= Beginning of Section =

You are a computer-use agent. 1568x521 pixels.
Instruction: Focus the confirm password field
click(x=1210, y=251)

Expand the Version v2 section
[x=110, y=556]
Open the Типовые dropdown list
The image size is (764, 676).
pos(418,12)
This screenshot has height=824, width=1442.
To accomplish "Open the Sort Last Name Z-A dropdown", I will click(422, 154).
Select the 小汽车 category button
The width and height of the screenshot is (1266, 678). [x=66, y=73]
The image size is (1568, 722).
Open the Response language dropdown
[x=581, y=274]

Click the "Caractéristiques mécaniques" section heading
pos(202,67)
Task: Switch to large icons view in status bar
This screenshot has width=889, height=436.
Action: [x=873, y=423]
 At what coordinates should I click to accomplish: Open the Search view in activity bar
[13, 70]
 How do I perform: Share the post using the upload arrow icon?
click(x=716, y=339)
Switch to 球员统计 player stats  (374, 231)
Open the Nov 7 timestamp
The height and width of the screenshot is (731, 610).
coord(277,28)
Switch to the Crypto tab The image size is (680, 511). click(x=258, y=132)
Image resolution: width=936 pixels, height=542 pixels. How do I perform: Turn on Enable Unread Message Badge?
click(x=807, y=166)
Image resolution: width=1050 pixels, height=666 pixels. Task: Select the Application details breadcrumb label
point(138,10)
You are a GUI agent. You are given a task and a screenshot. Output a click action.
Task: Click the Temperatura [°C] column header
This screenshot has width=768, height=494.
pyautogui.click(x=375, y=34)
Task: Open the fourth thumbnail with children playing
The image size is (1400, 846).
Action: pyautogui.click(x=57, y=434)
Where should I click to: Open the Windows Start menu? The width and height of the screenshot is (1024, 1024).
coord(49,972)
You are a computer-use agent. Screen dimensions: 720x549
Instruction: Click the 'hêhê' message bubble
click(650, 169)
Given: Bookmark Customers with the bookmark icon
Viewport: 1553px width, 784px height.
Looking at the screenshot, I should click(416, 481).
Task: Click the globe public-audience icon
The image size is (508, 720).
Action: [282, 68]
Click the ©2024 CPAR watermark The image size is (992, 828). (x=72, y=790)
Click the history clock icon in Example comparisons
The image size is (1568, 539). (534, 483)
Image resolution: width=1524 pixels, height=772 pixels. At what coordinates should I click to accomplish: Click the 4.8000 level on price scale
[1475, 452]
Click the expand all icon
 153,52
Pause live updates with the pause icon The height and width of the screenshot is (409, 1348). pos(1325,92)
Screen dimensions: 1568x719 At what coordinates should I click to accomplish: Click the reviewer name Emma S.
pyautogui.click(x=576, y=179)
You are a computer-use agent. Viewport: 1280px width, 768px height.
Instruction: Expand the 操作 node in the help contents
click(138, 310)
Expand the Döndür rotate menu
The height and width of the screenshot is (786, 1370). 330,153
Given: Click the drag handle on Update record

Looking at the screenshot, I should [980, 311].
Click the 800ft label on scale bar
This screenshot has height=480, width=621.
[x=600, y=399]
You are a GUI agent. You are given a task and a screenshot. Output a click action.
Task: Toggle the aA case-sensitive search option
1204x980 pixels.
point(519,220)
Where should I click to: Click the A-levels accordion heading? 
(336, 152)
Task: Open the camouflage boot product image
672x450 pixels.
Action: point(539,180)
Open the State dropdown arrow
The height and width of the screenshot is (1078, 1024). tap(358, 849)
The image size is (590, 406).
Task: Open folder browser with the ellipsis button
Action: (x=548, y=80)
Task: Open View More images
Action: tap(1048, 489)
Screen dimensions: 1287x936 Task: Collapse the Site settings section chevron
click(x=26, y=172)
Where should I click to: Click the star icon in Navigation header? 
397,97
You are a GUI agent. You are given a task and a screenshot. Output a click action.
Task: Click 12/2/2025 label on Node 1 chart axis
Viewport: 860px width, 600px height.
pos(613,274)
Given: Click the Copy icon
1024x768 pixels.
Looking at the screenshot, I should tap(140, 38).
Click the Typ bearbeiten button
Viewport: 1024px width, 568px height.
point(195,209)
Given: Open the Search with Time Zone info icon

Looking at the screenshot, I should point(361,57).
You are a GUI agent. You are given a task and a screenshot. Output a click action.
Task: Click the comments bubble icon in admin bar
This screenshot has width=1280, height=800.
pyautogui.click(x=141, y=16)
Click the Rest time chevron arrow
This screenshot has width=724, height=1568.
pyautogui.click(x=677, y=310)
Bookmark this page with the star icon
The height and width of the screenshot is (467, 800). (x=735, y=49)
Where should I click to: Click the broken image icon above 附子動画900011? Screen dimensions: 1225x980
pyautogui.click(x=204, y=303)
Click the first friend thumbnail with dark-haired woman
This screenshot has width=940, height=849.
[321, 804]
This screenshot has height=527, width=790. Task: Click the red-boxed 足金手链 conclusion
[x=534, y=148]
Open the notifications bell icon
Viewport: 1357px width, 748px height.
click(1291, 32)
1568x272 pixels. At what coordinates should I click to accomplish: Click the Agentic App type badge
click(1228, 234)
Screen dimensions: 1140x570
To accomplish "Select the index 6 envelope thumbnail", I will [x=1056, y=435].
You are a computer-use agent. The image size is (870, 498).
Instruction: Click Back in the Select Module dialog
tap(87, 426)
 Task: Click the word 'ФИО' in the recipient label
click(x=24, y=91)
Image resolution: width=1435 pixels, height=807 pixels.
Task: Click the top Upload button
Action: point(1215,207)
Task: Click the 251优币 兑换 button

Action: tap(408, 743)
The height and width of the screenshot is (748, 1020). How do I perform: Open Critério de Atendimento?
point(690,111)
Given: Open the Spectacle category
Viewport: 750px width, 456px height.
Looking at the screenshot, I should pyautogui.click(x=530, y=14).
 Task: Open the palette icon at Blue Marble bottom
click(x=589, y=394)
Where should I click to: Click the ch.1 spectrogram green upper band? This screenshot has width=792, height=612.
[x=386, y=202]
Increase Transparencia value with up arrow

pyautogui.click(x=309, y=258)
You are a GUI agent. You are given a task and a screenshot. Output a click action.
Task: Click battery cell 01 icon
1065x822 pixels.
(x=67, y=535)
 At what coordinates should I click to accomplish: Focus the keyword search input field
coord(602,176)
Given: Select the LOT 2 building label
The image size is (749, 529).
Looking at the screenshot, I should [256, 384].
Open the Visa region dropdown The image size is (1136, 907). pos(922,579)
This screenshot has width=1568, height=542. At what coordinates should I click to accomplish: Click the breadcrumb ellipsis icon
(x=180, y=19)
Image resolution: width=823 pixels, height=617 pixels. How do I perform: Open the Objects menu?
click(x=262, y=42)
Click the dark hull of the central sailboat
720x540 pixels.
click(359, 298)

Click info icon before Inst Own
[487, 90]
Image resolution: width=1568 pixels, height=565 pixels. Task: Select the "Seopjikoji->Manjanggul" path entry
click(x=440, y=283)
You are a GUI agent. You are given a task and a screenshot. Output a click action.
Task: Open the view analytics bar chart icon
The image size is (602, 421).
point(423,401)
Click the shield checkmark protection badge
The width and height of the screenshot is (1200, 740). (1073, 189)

= End of Section =

EXERCISE REQUIREMENTS:
From the data above, extract every line in its exact form.

RESULT OF THE EXERCISE:
You are a computer-use agent. 1568x521 pixels.
Instruction: Focus the confirm password field
click(x=1210, y=251)

Expand the Version v2 section
[x=110, y=556]
Open the Типовые dropdown list
The image size is (764, 676).
pos(418,12)
This screenshot has height=824, width=1442.
To accomplish "Open the Sort Last Name Z-A dropdown", I will click(422, 154).
Select the 小汽车 category button
The width and height of the screenshot is (1266, 678). [x=66, y=73]
The image size is (1568, 722).
Open the Response language dropdown
[x=581, y=274]

Click the "Caractéristiques mécaniques" section heading
pos(202,67)
Task: Switch to large icons view in status bar
This screenshot has width=889, height=436.
Action: [x=873, y=423]
 At what coordinates should I click to accomplish: Open the Search view in activity bar
[13, 70]
 How do I perform: Share the post using the upload arrow icon?
click(x=716, y=339)
Switch to 球员统计 player stats  (374, 231)
Open the Nov 7 timestamp
The height and width of the screenshot is (731, 610).
coord(277,28)
Switch to the Crypto tab The image size is (680, 511). click(x=258, y=132)
Image resolution: width=936 pixels, height=542 pixels. How do I perform: Turn on Enable Unread Message Badge?
click(x=807, y=166)
Image resolution: width=1050 pixels, height=666 pixels. Task: Select the Application details breadcrumb label
point(138,10)
You are a GUI agent. You are given a task and a screenshot. Output a click action.
Task: Click the Temperatura [°C] column header
This screenshot has width=768, height=494.
pyautogui.click(x=375, y=34)
Task: Open the fourth thumbnail with children playing
The image size is (1400, 846).
Action: pyautogui.click(x=57, y=434)
Where should I click to: Open the Windows Start menu? The width and height of the screenshot is (1024, 1024).
coord(49,972)
You are a computer-use agent. Screen dimensions: 720x549
Instruction: Click the 'hêhê' message bubble
click(650, 169)
Given: Bookmark Customers with the bookmark icon
Viewport: 1553px width, 784px height.
Looking at the screenshot, I should click(416, 481).
Task: Click the globe public-audience icon
The image size is (508, 720).
Action: [282, 68]
Click the ©2024 CPAR watermark The image size is (992, 828). (x=72, y=790)
Click the history clock icon in Example comparisons
The image size is (1568, 539). (534, 483)
Image resolution: width=1524 pixels, height=772 pixels. At what coordinates should I click to accomplish: Click the 4.8000 level on price scale
[1475, 452]
Click the expand all icon
 153,52
Pause live updates with the pause icon The height and width of the screenshot is (409, 1348). pos(1325,92)
Screen dimensions: 1568x719 At what coordinates should I click to accomplish: Click the reviewer name Emma S.
pyautogui.click(x=576, y=179)
You are a computer-use agent. Viewport: 1280px width, 768px height.
Instruction: Expand the 操作 node in the help contents
click(138, 310)
Expand the Döndür rotate menu
The height and width of the screenshot is (786, 1370). 330,153
Given: Click the drag handle on Update record

Looking at the screenshot, I should [980, 311].
Click the 800ft label on scale bar
This screenshot has height=480, width=621.
[x=600, y=399]
You are a GUI agent. You are given a task and a screenshot. Output a click action.
Task: Toggle the aA case-sensitive search option
1204x980 pixels.
point(519,220)
Where should I click to: Click the A-levels accordion heading? 
(336, 152)
Task: Open the camouflage boot product image
672x450 pixels.
Action: point(539,180)
Open the State dropdown arrow
The height and width of the screenshot is (1078, 1024). tap(358, 849)
The image size is (590, 406).
Task: Open folder browser with the ellipsis button
Action: (x=548, y=80)
Task: Open View More images
Action: tap(1048, 489)
Screen dimensions: 1287x936 Task: Collapse the Site settings section chevron
click(x=26, y=172)
Where should I click to: Click the star icon in Navigation header? 
397,97
You are a GUI agent. You are given a task and a screenshot. Output a click action.
Task: Click 12/2/2025 label on Node 1 chart axis
Viewport: 860px width, 600px height.
pos(613,274)
Given: Click the Copy icon
1024x768 pixels.
Looking at the screenshot, I should tap(140, 38).
Click the Typ bearbeiten button
Viewport: 1024px width, 568px height.
point(195,209)
Given: Open the Search with Time Zone info icon

Looking at the screenshot, I should point(361,57).
You are a GUI agent. You are given a task and a screenshot. Output a click action.
Task: Click the comments bubble icon in admin bar
This screenshot has width=1280, height=800.
pyautogui.click(x=141, y=16)
Click the Rest time chevron arrow
This screenshot has width=724, height=1568.
pyautogui.click(x=677, y=310)
Bookmark this page with the star icon
The height and width of the screenshot is (467, 800). (x=735, y=49)
Where should I click to: Click the broken image icon above 附子動画900011? Screen dimensions: 1225x980
pyautogui.click(x=204, y=303)
Click the first friend thumbnail with dark-haired woman
This screenshot has width=940, height=849.
[321, 804]
This screenshot has height=527, width=790. Task: Click the red-boxed 足金手链 conclusion
[x=534, y=148]
Open the notifications bell icon
Viewport: 1357px width, 748px height.
click(1291, 32)
1568x272 pixels. At what coordinates should I click to accomplish: Click the Agentic App type badge
click(1228, 234)
Screen dimensions: 1140x570
To accomplish "Select the index 6 envelope thumbnail", I will [x=1056, y=435].
You are a computer-use agent. The image size is (870, 498).
Instruction: Click Back in the Select Module dialog
tap(87, 426)
 Task: Click the word 'ФИО' in the recipient label
click(x=24, y=91)
Image resolution: width=1435 pixels, height=807 pixels.
Task: Click the top Upload button
Action: point(1215,207)
Task: Click the 251优币 兑换 button

Action: tap(408, 743)
The height and width of the screenshot is (748, 1020). How do I perform: Open Critério de Atendimento?
point(690,111)
Given: Open the Spectacle category
Viewport: 750px width, 456px height.
Looking at the screenshot, I should pyautogui.click(x=530, y=14).
 Task: Open the palette icon at Blue Marble bottom
click(x=589, y=394)
Where should I click to: Click the ch.1 spectrogram green upper band? This screenshot has width=792, height=612.
[x=386, y=202]
Increase Transparencia value with up arrow

pyautogui.click(x=309, y=258)
You are a GUI agent. You are given a task and a screenshot. Output a click action.
Task: Click battery cell 01 icon
1065x822 pixels.
(x=67, y=535)
 At what coordinates should I click to accomplish: Focus the keyword search input field
coord(602,176)
Given: Select the LOT 2 building label
The image size is (749, 529).
Looking at the screenshot, I should [256, 384].
Open the Visa region dropdown The image size is (1136, 907). pos(922,579)
This screenshot has width=1568, height=542. At what coordinates should I click to accomplish: Click the breadcrumb ellipsis icon
(x=180, y=19)
Image resolution: width=823 pixels, height=617 pixels. How do I perform: Open the Objects menu?
click(x=262, y=42)
Click the dark hull of the central sailboat
720x540 pixels.
click(359, 298)

Click info icon before Inst Own
[487, 90]
Image resolution: width=1568 pixels, height=565 pixels. Task: Select the "Seopjikoji->Manjanggul" path entry
click(x=440, y=283)
You are a GUI agent. You are given a task and a screenshot. Output a click action.
Task: Open the view analytics bar chart icon
The image size is (602, 421).
point(423,401)
Click the shield checkmark protection badge
The width and height of the screenshot is (1200, 740). (1073, 189)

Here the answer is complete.